"""

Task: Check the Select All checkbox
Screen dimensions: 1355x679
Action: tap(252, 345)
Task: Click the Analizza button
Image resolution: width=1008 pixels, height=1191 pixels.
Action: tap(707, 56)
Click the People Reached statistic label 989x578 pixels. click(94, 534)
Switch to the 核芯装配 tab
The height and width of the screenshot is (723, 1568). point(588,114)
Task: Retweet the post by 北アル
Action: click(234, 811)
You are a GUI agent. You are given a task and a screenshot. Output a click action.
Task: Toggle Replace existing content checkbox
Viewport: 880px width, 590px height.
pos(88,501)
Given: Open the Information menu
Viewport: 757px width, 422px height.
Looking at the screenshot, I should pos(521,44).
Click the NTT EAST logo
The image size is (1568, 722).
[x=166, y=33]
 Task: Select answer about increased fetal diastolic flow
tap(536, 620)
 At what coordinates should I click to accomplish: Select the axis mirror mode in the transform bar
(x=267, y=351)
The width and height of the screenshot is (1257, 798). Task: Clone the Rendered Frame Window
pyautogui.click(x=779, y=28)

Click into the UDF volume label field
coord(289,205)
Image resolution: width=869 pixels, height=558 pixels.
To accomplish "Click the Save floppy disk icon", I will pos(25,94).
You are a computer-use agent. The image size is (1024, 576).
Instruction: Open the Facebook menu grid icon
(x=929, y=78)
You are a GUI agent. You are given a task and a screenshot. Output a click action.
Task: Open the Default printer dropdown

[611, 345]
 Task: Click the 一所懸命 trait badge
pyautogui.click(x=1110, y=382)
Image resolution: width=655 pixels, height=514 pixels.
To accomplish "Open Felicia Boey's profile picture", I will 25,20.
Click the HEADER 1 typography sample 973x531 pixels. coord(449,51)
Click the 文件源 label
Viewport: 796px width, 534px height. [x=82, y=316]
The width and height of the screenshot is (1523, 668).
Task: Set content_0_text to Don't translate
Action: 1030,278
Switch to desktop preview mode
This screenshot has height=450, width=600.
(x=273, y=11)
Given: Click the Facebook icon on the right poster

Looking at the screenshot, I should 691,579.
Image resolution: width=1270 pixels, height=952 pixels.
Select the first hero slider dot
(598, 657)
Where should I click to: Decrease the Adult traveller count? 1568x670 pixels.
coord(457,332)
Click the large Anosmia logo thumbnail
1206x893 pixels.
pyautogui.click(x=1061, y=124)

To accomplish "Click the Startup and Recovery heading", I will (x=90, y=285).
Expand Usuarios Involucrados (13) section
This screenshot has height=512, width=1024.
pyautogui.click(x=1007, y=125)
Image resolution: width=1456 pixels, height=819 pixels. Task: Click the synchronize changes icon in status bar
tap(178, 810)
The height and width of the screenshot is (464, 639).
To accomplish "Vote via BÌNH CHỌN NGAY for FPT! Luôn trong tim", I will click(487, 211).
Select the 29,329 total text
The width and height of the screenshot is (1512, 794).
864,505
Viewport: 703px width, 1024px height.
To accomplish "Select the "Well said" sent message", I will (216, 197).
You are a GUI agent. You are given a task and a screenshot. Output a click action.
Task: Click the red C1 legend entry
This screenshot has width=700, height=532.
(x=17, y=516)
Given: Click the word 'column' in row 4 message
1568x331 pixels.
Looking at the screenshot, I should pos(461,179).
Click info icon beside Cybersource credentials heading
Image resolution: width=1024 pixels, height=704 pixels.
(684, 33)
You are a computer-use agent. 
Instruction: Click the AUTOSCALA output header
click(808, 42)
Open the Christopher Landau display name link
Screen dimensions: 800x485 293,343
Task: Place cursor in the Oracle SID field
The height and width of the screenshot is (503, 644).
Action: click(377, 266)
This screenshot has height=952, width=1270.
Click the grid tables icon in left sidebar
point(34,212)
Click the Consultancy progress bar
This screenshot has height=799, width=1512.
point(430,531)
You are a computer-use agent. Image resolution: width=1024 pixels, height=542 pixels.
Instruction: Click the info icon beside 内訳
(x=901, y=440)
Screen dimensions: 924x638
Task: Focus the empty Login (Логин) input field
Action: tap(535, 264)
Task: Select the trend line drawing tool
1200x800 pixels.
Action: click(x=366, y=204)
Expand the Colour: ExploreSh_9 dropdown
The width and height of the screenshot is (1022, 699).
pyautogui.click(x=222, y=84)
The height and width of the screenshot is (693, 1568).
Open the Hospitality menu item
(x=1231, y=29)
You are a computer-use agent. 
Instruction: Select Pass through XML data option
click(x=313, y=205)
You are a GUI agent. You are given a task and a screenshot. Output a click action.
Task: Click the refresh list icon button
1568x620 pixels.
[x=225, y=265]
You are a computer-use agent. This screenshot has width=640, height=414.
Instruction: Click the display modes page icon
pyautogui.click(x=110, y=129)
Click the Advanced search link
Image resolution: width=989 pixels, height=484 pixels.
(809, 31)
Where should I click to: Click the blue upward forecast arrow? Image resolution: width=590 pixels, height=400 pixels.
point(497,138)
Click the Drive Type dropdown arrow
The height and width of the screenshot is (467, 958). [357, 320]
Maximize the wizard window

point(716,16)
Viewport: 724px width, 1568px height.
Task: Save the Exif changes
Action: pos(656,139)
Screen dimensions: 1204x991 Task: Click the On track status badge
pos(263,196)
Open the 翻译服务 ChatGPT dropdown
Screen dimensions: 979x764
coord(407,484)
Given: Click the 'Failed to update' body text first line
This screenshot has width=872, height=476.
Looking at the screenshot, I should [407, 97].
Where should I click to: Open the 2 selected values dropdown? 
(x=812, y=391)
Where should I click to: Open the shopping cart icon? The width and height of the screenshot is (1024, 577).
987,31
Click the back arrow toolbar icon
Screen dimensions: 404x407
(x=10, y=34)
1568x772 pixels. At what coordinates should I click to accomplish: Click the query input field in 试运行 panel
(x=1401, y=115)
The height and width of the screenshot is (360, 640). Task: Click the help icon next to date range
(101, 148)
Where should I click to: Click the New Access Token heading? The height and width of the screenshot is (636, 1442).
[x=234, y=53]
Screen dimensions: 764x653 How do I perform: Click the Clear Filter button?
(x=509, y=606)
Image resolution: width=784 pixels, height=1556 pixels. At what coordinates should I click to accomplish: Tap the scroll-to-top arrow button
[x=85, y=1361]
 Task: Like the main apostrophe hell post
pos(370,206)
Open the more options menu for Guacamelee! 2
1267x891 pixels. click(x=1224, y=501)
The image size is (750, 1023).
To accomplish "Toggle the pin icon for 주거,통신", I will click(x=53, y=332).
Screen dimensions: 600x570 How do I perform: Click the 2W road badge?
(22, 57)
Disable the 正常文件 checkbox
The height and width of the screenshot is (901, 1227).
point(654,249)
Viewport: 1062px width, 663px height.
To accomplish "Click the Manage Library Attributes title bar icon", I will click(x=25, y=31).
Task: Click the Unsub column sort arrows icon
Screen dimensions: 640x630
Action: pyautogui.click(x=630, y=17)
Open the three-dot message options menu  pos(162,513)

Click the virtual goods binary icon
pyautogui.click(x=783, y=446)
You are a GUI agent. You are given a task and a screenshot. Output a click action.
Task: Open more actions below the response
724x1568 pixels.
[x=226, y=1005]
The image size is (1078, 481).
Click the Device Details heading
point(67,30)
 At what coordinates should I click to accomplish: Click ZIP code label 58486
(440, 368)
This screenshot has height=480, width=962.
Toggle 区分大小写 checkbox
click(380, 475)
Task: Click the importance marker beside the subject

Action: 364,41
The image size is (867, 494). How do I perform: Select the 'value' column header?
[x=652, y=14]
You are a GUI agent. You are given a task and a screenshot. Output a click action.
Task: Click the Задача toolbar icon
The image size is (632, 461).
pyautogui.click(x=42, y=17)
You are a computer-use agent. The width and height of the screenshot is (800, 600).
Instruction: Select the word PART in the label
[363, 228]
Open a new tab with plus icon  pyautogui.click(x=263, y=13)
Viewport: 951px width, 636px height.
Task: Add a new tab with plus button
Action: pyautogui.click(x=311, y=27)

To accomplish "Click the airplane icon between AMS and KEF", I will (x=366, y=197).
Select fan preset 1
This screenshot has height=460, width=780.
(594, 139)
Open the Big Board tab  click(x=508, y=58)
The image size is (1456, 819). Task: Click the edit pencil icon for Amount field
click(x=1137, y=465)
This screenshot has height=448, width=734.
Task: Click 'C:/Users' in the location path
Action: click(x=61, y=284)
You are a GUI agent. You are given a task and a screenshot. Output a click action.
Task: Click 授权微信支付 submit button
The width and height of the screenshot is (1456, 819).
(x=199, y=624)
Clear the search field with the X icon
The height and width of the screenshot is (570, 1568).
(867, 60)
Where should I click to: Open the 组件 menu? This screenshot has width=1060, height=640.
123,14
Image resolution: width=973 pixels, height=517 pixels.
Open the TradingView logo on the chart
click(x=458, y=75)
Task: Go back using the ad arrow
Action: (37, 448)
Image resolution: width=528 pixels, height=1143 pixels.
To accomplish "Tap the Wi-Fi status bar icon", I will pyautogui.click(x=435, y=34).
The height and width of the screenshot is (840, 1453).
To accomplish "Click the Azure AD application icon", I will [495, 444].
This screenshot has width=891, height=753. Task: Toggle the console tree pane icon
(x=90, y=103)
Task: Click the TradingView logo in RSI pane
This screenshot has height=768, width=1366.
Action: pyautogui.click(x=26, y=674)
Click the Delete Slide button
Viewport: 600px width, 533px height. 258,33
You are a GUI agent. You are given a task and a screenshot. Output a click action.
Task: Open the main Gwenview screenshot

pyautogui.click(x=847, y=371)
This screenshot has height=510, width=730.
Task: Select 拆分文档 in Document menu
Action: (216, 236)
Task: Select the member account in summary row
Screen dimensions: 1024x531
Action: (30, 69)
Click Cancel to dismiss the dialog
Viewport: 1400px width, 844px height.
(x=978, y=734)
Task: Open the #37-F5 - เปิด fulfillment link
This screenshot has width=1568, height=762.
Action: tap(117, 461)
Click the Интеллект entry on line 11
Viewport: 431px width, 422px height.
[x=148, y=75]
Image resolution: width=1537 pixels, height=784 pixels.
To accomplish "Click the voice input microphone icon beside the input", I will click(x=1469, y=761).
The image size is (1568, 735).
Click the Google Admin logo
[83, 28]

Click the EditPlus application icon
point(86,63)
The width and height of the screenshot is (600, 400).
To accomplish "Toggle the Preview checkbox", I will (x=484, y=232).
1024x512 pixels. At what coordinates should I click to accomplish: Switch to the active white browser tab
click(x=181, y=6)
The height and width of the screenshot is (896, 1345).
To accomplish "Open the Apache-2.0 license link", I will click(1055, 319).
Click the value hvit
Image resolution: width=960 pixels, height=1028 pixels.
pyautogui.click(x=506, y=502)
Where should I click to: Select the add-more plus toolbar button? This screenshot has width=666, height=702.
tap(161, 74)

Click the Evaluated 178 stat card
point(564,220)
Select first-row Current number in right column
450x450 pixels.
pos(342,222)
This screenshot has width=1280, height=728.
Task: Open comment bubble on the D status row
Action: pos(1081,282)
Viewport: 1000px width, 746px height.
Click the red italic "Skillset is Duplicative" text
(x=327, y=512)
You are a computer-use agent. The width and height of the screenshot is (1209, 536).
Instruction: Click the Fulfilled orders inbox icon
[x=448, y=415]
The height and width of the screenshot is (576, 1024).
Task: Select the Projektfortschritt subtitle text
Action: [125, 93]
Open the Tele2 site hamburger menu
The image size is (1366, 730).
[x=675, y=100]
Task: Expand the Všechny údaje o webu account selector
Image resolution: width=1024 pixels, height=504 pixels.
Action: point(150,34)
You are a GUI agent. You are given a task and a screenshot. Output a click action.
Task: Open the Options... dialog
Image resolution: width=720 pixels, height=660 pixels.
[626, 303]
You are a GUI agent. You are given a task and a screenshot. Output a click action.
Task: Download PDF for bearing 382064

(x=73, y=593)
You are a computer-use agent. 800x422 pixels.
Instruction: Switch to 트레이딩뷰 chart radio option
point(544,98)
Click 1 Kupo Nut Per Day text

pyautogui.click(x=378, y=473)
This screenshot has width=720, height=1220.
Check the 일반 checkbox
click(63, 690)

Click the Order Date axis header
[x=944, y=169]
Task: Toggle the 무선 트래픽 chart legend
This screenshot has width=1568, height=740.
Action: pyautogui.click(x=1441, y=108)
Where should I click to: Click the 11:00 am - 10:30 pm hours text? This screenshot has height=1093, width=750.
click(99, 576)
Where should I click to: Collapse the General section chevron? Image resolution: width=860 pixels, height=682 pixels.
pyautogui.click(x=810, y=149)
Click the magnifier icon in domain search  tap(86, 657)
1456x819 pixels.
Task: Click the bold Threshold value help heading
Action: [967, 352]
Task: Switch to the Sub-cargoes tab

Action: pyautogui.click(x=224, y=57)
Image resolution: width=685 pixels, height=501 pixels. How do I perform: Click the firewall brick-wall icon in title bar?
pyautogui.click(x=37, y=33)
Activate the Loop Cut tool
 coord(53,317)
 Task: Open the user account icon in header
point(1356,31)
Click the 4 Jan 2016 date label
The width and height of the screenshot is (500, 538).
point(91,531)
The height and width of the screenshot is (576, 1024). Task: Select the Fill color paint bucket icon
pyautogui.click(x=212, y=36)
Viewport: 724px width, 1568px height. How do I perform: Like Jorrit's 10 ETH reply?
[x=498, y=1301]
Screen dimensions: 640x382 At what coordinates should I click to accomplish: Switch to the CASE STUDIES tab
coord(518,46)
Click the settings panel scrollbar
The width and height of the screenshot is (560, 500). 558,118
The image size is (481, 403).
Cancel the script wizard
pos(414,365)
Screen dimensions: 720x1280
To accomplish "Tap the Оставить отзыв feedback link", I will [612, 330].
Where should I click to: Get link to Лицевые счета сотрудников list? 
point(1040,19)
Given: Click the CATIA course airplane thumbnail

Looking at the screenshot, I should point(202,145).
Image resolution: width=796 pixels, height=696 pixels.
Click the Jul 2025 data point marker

"""

# [Task goal]
Search the listing for the word "computer" and return each line that holds it.

# [Solution to the exercise]
You are a computer-use agent. The image size is (1024, 576).
You are a computer-use agent. 
You are a computer-use agent. Image resolution: width=1024 pixels, height=542 pixels.
You are a computer-use agent. 
You are a computer-use agent. This screenshot has width=640, height=414.
You are a computer-use agent. The width and height of the screenshot is (800, 600).
You are a computer-use agent. The width and height of the screenshot is (1209, 536).
You are a computer-use agent. 800x422 pixels.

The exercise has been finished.